As patronage declined with the local gas drilling industry, the diner closed in March 2012, and by July was again put up for sale. As of 2023, the diner remains in La Barge, vacant and with its iconic sign in storage. Cheryl Pierce and current owner John Montierth, who bought it in a tax sale but remains in contact with the Pierces, have proposed potential futures. Pierce has pitched moving and reopening it in a more populous area, while Montierth hopes to eventually reopen it in its current location, to take advantage of a recent upturn in the La Barge economy with the construction of the nearby TerraPower nuclear plant.

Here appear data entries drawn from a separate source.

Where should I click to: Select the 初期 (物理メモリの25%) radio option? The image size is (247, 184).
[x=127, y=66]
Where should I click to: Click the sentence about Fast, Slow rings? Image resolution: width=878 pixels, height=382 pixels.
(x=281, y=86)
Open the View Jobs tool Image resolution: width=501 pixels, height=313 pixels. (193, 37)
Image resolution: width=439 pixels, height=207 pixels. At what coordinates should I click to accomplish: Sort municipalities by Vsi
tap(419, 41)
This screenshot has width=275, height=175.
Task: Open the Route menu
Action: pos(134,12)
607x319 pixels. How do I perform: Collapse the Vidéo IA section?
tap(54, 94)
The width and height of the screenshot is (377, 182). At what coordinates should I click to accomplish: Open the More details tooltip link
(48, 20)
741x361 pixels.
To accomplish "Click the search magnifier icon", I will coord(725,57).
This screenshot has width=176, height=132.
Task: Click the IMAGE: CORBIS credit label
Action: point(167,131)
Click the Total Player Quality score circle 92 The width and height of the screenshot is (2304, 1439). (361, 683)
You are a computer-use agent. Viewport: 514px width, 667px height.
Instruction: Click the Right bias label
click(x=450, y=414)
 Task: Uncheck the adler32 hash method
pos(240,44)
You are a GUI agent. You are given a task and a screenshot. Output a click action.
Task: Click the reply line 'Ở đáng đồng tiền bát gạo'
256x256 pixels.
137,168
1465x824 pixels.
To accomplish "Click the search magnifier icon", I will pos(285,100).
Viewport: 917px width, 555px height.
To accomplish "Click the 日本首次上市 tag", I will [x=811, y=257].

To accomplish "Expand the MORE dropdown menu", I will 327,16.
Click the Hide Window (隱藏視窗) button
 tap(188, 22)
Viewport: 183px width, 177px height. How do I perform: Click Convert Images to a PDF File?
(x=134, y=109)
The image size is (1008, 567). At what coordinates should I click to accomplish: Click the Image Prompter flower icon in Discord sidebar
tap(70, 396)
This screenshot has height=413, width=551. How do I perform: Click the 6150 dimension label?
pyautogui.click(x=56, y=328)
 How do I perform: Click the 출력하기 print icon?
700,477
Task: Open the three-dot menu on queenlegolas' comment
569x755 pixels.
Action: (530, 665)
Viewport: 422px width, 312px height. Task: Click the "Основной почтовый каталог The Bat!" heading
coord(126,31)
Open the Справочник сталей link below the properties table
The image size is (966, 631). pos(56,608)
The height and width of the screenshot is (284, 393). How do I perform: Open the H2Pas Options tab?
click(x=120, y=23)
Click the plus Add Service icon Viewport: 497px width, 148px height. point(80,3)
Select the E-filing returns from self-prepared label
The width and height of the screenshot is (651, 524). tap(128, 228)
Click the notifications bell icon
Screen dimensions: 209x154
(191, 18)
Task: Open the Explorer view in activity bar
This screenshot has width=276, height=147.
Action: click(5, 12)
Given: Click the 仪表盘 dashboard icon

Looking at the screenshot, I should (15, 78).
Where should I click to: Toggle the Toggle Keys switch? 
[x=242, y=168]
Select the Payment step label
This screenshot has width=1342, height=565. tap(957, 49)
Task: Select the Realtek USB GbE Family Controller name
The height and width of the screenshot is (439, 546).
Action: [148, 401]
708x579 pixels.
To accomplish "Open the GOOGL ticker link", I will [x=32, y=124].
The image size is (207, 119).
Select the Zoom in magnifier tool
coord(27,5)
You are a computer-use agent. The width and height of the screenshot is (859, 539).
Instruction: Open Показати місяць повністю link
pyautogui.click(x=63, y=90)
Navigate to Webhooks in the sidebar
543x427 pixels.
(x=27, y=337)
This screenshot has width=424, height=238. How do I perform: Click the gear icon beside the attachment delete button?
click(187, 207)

While condominiums were announced to be built on the diner's former site in New York, the James Hotel went in instead.

==In popular culture==
- In the television sitcom Friends, the character Monica Geller (Courteney Cox) worked at the Moondance Diner, which was depicted as a 1950s theme restaurant with singing waitstaff (akin to the real-life Ellen's Stardust Diner). However, the show was filmed in Los Angeles, and only the exterior shots depicted the real diner.
- The diner is featured prominently in the 1985 movie After Hours.
- The diner appears in the 1987 Equalizer episode "High Performance", where McCall meets a murder witness looking for his help.
- In the 2005 rockumentary film The Naked Brothers Band: The Movie, six-year-old Alex faints on the counter of Moondance Diner after drinking and spilling cans of soda all over himself.
- The cable television series Sex and the City featured scenes shot at the Moondance Diner.
- In the 2002 film Spider-Man, the Moondance Diner appears as the diner at which Mary Jane Watson (Kirsten Dunst) is employed.
- In a-ha's music video for its 1988 single "You Are the One", the band enters the diner.
- The diner appears in the Miami Vice episode "The Prodigal Son".
- The diner appears in Reading Rainbow season 3 episode 9, "Animal Cafe".
- The diner can be seen in Law & Order: Special Victims Unit season 5 episode 21, "Criminal".
- Jonathan Larson's time working at the diner is portrayed in his musical Tick, Tick... Boom!, and its 2021 film adaptation. The diner is the subject of the song "Sunday", a parody of the song of the same name from Stephen Sondheim's Sunday in the Park with George.

==Staff==
- American composer and playwright Jonathan Larson was a waiter for ten years at the Moondance Diner.
- Actor Jesse L. Martin met fellow waiter Larson at the Moondance Diner and later starred as Tom Collins in Larson's stage and film versions of the musical Rent.